Problem requirements
Set down every entry once more, exactly as it appears.

Start of Block

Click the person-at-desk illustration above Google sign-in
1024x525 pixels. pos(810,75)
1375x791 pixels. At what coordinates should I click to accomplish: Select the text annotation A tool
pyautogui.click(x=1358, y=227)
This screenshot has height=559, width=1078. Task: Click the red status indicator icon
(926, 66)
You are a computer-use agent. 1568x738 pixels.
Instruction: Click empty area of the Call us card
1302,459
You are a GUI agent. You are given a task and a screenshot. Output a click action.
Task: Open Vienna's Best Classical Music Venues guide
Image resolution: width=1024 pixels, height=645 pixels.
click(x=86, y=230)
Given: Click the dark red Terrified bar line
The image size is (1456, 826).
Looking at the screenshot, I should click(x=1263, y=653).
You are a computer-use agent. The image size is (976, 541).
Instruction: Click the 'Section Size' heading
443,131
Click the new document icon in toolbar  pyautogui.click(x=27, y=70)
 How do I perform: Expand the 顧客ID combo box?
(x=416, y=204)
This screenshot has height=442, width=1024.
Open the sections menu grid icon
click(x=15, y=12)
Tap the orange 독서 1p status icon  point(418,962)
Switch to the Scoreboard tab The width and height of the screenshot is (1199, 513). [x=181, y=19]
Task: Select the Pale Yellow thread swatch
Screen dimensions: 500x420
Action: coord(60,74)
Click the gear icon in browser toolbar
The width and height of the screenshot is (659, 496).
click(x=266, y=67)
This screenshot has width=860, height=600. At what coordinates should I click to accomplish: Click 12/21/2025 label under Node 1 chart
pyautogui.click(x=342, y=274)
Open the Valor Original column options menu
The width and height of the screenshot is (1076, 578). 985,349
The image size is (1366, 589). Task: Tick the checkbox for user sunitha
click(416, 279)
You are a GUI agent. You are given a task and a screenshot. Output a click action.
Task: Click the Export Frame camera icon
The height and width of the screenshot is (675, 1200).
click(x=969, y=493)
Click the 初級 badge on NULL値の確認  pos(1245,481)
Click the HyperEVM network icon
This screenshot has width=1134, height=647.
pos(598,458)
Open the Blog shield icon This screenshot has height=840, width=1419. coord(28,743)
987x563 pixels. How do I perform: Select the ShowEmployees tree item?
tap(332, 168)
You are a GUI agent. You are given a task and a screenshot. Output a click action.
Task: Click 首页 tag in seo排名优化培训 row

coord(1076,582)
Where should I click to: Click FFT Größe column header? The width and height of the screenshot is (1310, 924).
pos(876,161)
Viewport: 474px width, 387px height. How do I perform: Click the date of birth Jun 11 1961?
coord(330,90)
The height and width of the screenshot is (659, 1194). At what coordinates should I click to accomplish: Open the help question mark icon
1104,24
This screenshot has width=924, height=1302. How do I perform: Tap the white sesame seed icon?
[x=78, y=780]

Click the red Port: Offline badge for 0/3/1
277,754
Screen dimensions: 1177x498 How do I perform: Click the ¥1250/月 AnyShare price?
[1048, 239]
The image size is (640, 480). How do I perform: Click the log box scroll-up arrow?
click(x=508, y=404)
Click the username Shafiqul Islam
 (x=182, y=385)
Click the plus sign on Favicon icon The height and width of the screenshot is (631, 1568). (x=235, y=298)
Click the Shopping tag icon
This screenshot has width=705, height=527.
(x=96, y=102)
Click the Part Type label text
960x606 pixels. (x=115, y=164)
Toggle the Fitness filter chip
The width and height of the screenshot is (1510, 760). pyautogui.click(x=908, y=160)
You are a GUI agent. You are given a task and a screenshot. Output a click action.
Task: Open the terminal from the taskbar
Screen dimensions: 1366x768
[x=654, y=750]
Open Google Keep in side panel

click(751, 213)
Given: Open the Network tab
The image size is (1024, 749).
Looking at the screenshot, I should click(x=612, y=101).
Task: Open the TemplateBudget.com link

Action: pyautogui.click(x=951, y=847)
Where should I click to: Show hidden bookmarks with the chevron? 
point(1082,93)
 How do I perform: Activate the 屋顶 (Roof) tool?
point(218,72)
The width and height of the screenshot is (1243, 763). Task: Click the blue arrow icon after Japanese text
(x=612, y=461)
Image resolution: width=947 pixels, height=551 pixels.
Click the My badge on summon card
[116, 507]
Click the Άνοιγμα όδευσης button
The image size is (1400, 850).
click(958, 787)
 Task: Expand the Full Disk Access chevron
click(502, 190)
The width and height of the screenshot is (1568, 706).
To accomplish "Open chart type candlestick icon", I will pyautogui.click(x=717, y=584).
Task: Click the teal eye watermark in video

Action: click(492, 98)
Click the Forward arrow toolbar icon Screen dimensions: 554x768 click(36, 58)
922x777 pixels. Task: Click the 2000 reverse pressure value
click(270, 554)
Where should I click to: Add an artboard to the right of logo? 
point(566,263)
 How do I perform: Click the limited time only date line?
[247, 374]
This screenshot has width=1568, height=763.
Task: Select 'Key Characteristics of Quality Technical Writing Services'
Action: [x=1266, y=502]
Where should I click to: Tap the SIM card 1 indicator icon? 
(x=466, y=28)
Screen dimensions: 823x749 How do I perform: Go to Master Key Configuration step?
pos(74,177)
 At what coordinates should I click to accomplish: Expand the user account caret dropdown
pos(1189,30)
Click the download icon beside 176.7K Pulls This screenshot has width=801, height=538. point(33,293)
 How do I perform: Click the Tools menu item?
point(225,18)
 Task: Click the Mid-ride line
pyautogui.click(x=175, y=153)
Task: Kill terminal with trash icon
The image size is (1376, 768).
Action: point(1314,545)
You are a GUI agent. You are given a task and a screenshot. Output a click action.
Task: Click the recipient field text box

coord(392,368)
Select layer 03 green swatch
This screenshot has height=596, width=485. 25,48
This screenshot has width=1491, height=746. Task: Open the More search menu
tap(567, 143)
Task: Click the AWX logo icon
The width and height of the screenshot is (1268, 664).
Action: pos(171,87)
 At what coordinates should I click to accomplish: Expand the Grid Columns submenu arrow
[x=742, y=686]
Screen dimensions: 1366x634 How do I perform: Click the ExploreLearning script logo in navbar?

End of Block

Result of this exercise
Click the person-at-desk illustration above Google sign-in
1024x525 pixels. pos(810,75)
1375x791 pixels. At what coordinates should I click to accomplish: Select the text annotation A tool
pyautogui.click(x=1358, y=227)
This screenshot has height=559, width=1078. Task: Click the red status indicator icon
(926, 66)
You are a computer-use agent. 1568x738 pixels.
Instruction: Click empty area of the Call us card
1302,459
You are a GUI agent. You are given a task and a screenshot. Output a click action.
Task: Open Vienna's Best Classical Music Venues guide
Image resolution: width=1024 pixels, height=645 pixels.
click(x=86, y=230)
Given: Click the dark red Terrified bar line
The image size is (1456, 826).
Looking at the screenshot, I should click(x=1263, y=653).
You are a computer-use agent. The image size is (976, 541).
Instruction: Click the 'Section Size' heading
443,131
Click the new document icon in toolbar  pyautogui.click(x=27, y=70)
 How do I perform: Expand the 顧客ID combo box?
(x=416, y=204)
This screenshot has height=442, width=1024.
Open the sections menu grid icon
click(x=15, y=12)
Tap the orange 독서 1p status icon  point(418,962)
Switch to the Scoreboard tab The width and height of the screenshot is (1199, 513). [x=181, y=19]
Task: Select the Pale Yellow thread swatch
Screen dimensions: 500x420
Action: coord(60,74)
Click the gear icon in browser toolbar
The width and height of the screenshot is (659, 496).
click(x=266, y=67)
This screenshot has width=860, height=600. At what coordinates should I click to accomplish: Click 12/21/2025 label under Node 1 chart
pyautogui.click(x=342, y=274)
Open the Valor Original column options menu
The width and height of the screenshot is (1076, 578). 985,349
The image size is (1366, 589). Task: Tick the checkbox for user sunitha
click(416, 279)
You are a GUI agent. You are given a task and a screenshot. Output a click action.
Task: Click the Export Frame camera icon
The height and width of the screenshot is (675, 1200).
click(x=969, y=493)
Click the 初級 badge on NULL値の確認  pos(1245,481)
Click the HyperEVM network icon
This screenshot has width=1134, height=647.
pos(598,458)
Open the Blog shield icon This screenshot has height=840, width=1419. coord(28,743)
987x563 pixels. How do I perform: Select the ShowEmployees tree item?
tap(332, 168)
You are a GUI agent. You are given a task and a screenshot. Output a click action.
Task: Click 首页 tag in seo排名优化培训 row

coord(1076,582)
Where should I click to: Click FFT Größe column header? The width and height of the screenshot is (1310, 924).
pos(876,161)
Viewport: 474px width, 387px height. How do I perform: Click the date of birth Jun 11 1961?
coord(330,90)
The height and width of the screenshot is (659, 1194). At what coordinates should I click to accomplish: Open the help question mark icon
1104,24
This screenshot has width=924, height=1302. How do I perform: Tap the white sesame seed icon?
[x=78, y=780]

Click the red Port: Offline badge for 0/3/1
277,754
Screen dimensions: 1177x498 How do I perform: Click the ¥1250/月 AnyShare price?
[1048, 239]
The image size is (640, 480). How do I perform: Click the log box scroll-up arrow?
click(x=508, y=404)
Click the username Shafiqul Islam
 (x=182, y=385)
Click the plus sign on Favicon icon The height and width of the screenshot is (631, 1568). (x=235, y=298)
Click the Shopping tag icon
This screenshot has width=705, height=527.
(x=96, y=102)
Click the Part Type label text
960x606 pixels. (x=115, y=164)
Toggle the Fitness filter chip
The width and height of the screenshot is (1510, 760). pyautogui.click(x=908, y=160)
You are a GUI agent. You are given a task and a screenshot. Output a click action.
Task: Open the terminal from the taskbar
Screen dimensions: 1366x768
[x=654, y=750]
Open Google Keep in side panel

click(751, 213)
Given: Open the Network tab
The image size is (1024, 749).
Looking at the screenshot, I should click(x=612, y=101).
Task: Open the TemplateBudget.com link

Action: pyautogui.click(x=951, y=847)
Where should I click to: Show hidden bookmarks with the chevron? 
point(1082,93)
 How do I perform: Activate the 屋顶 (Roof) tool?
point(218,72)
The width and height of the screenshot is (1243, 763). Task: Click the blue arrow icon after Japanese text
(x=612, y=461)
Image resolution: width=947 pixels, height=551 pixels.
Click the My badge on summon card
[116, 507]
Click the Άνοιγμα όδευσης button
The image size is (1400, 850).
click(958, 787)
 Task: Expand the Full Disk Access chevron
click(502, 190)
The width and height of the screenshot is (1568, 706).
To accomplish "Open chart type candlestick icon", I will pyautogui.click(x=717, y=584).
Task: Click the teal eye watermark in video

Action: click(492, 98)
Click the Forward arrow toolbar icon Screen dimensions: 554x768 click(36, 58)
922x777 pixels. Task: Click the 2000 reverse pressure value
click(270, 554)
Where should I click to: Add an artboard to the right of logo? 
point(566,263)
 How do I perform: Click the limited time only date line?
[247, 374]
This screenshot has width=1568, height=763.
Task: Select 'Key Characteristics of Quality Technical Writing Services'
Action: [x=1266, y=502]
Where should I click to: Tap the SIM card 1 indicator icon? 
(x=466, y=28)
Screen dimensions: 823x749 How do I perform: Go to Master Key Configuration step?
pos(74,177)
 At what coordinates should I click to accomplish: Expand the user account caret dropdown
pos(1189,30)
Click the download icon beside 176.7K Pulls This screenshot has width=801, height=538. point(33,293)
 How do I perform: Click the Tools menu item?
point(225,18)
 Task: Click the Mid-ride line
pyautogui.click(x=175, y=153)
Task: Kill terminal with trash icon
The image size is (1376, 768).
Action: point(1314,545)
You are a GUI agent. You are given a task and a screenshot. Output a click action.
Task: Click the recipient field text box

coord(392,368)
Select layer 03 green swatch
This screenshot has height=596, width=485. 25,48
This screenshot has width=1491, height=746. Task: Open the More search menu
tap(567, 143)
Task: Click the AWX logo icon
The width and height of the screenshot is (1268, 664).
Action: pos(171,87)
 At what coordinates should I click to accomplish: Expand the Grid Columns submenu arrow
[x=742, y=686]
Screen dimensions: 1366x634 How do I perform: Click the ExploreLearning script logo in navbar?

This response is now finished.